_INSTRUCTION 1:_
In the passage on the Italian unsweetened flavored coffee market, what share of volume does at-home consumption represent?
_INSTRUCTION 2:_
Render the stretch of the rows from the line containing "Where should I" through the end of the rows as a JSON list of strings, one string per line, omitting blank lines. Omit the pictures.

_PASSAGE TO READ:_
---
Instant/soluble unsweetened flavored coffee accounts for roughly 20–25% of volume, favored by older demographics and home-based consumption for its shelf stability and ease of preparation. Ground coffee for home brew holds a stable 18–22% share, but is gradually losing ground to single-serve pods and capsules, which now command 20–25% of category volume. Pods are the fastest-growing segment after RTD, supported by the widespread penetration of capsule machines in Italian households (estimated 45–50% penetration for all coffee types).
By application, at-home consumption represents the largest end-use, at 55–60% of volume, including both breakfast and after-dinner occasions. On-the-go consumption (commuting, leisure, workplace) holds 25–30% and is the most dynamic channel, while foodservice and office provision make up the balance of 10–15%. Buyer groups are bifurcated: health-conscious end consumers drive retail demand, while foodservice procurement teams increasingly require certified ‘no sugar added’ and ‘natural flavor’ credentials from suppliers.
Retail category managers across grocery, mass, and convenience chains have been expanding shelf space for unsweetened variants, with some major retailers now allocating 12–15% of total coffee shelf facings to this subcategory.
Pricing in the Italian unsweetened flavored coffee market exhibits a clear four-layer structure. At the lowest tier, commodity and private-label products (often sold in basic ground or instant formats) are priced at approximately €8–12 per kilogram, with minimal flavor complexity and broader distribution in discount chains. Mainstream branded offerings—well-known Italian roasters producing vanilla or hazelnut unsweetened ground coffee—are typically priced between €14–20 per kilogram.
Premium and specialty brands, including small-batch artisans and DTC roasters, command €22–35 per kilogram, while super-premium functional lines (e.g., with added adaptogens, organic certification, or cold-brew RTD in glass bottles) can reach €40–55 per kilogram or more for single-serve units.
---
[Screen grounding rows]
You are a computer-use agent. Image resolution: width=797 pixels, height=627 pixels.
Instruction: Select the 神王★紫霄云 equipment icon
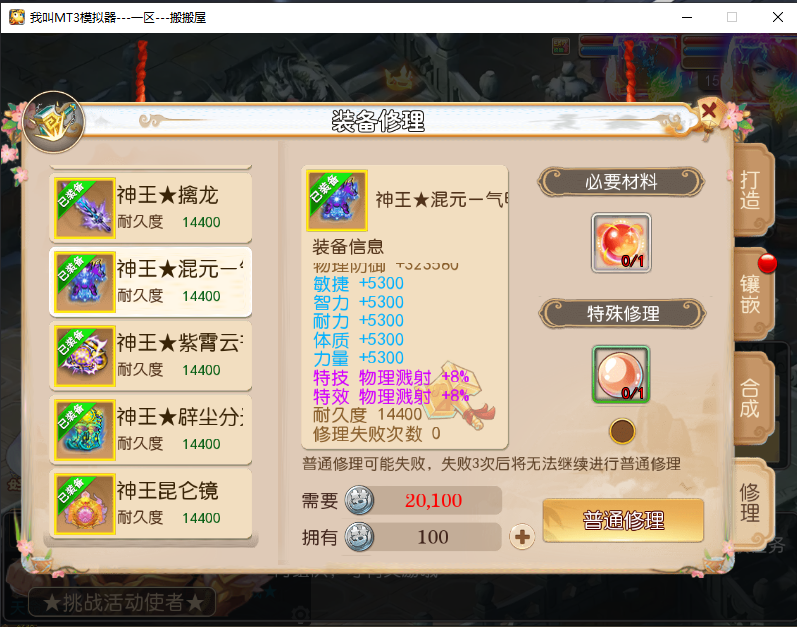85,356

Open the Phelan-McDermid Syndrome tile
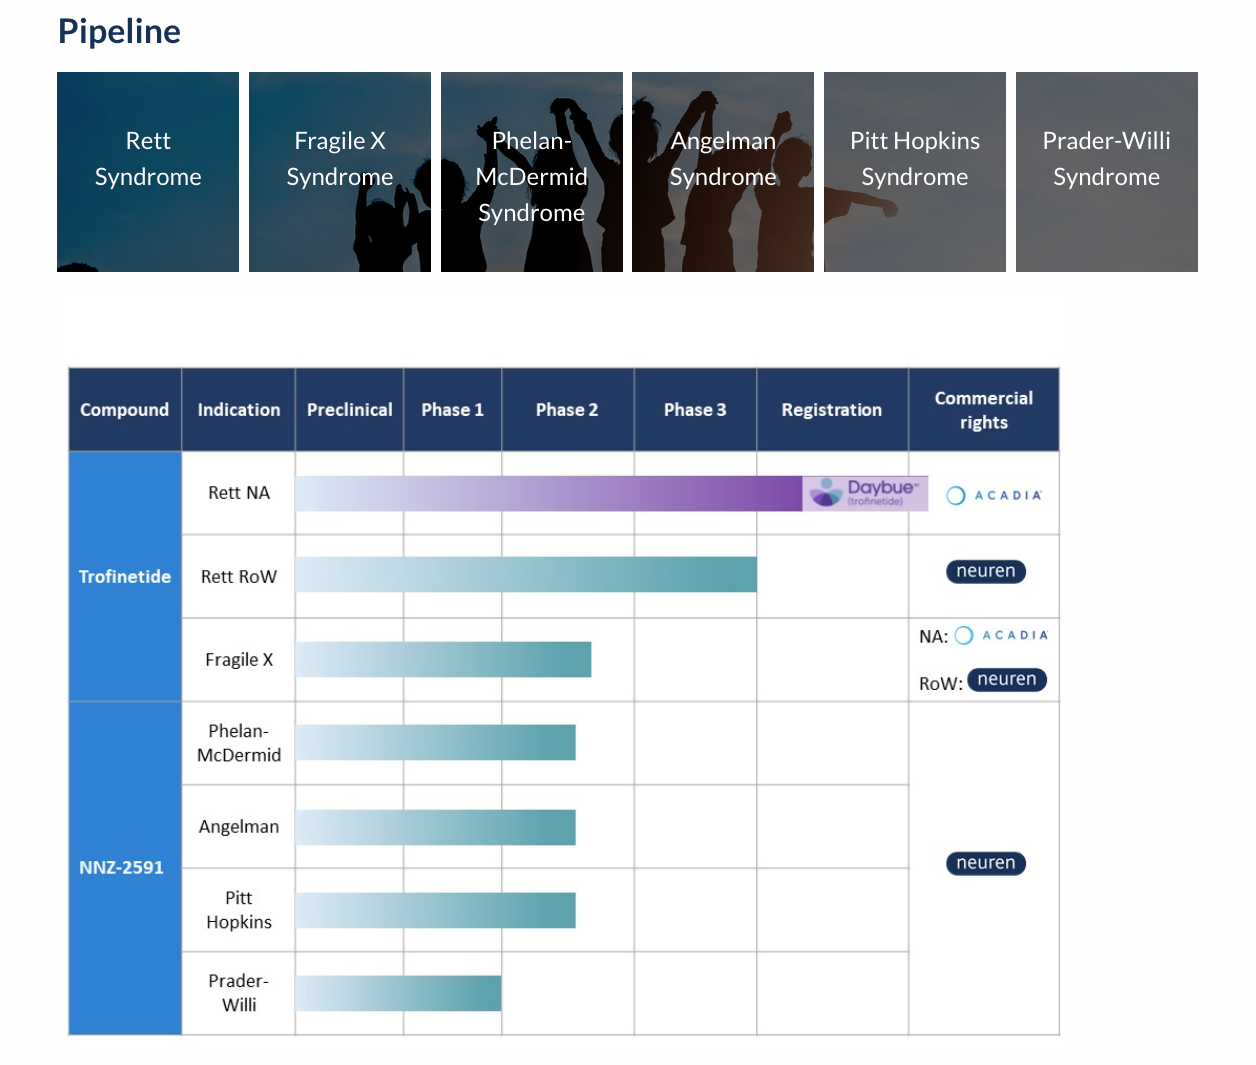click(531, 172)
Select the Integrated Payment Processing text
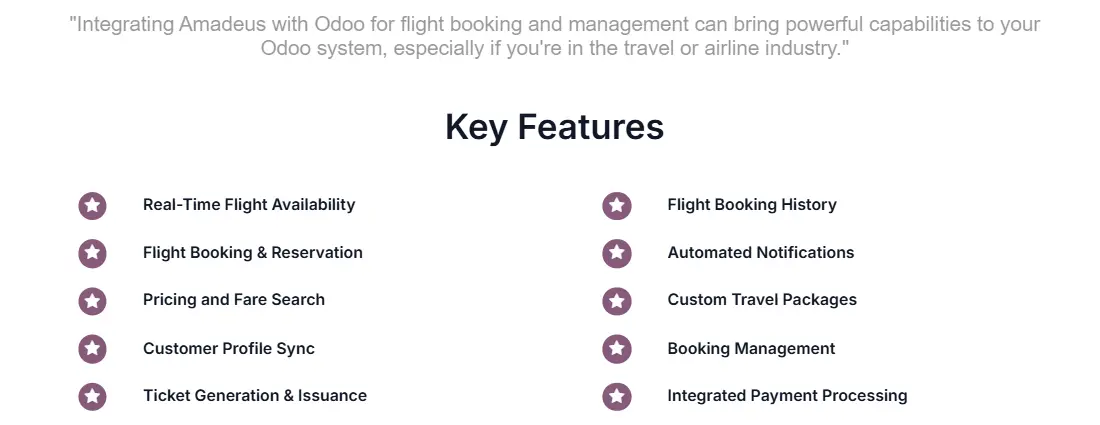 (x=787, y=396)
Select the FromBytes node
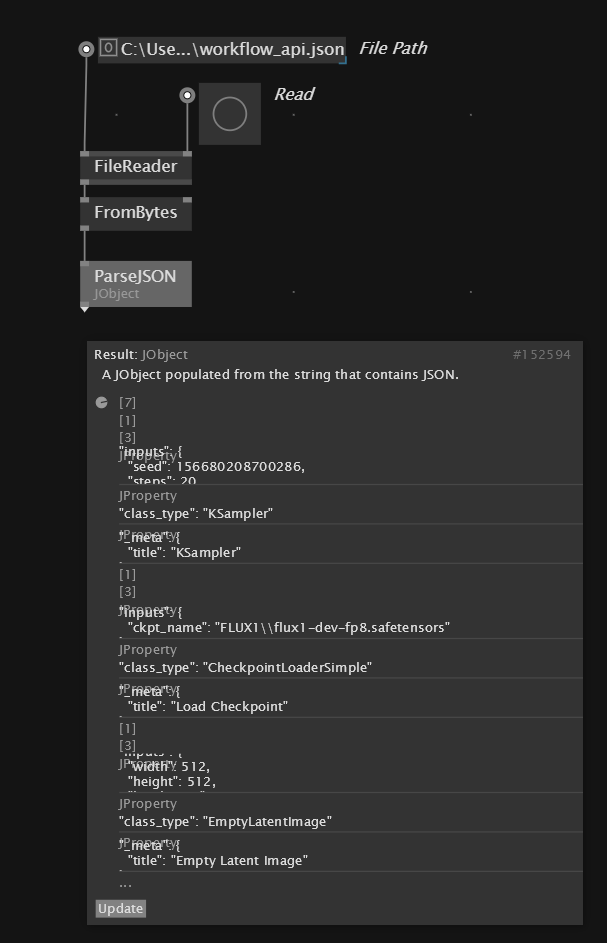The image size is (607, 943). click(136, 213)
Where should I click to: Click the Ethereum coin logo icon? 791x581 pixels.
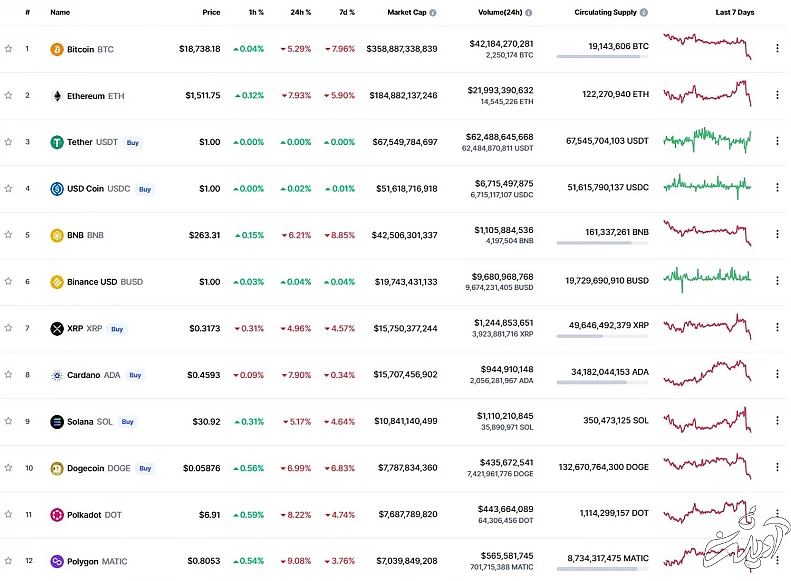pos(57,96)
---
_WRITTEN SOLUTION 1:_
55–60% of volume

_WRITTEN SOLUTION 2:_
[
  "Where should I click to: Click the Ethereum coin logo icon? 791x581 pixels.",
  "pos(57,96)"
]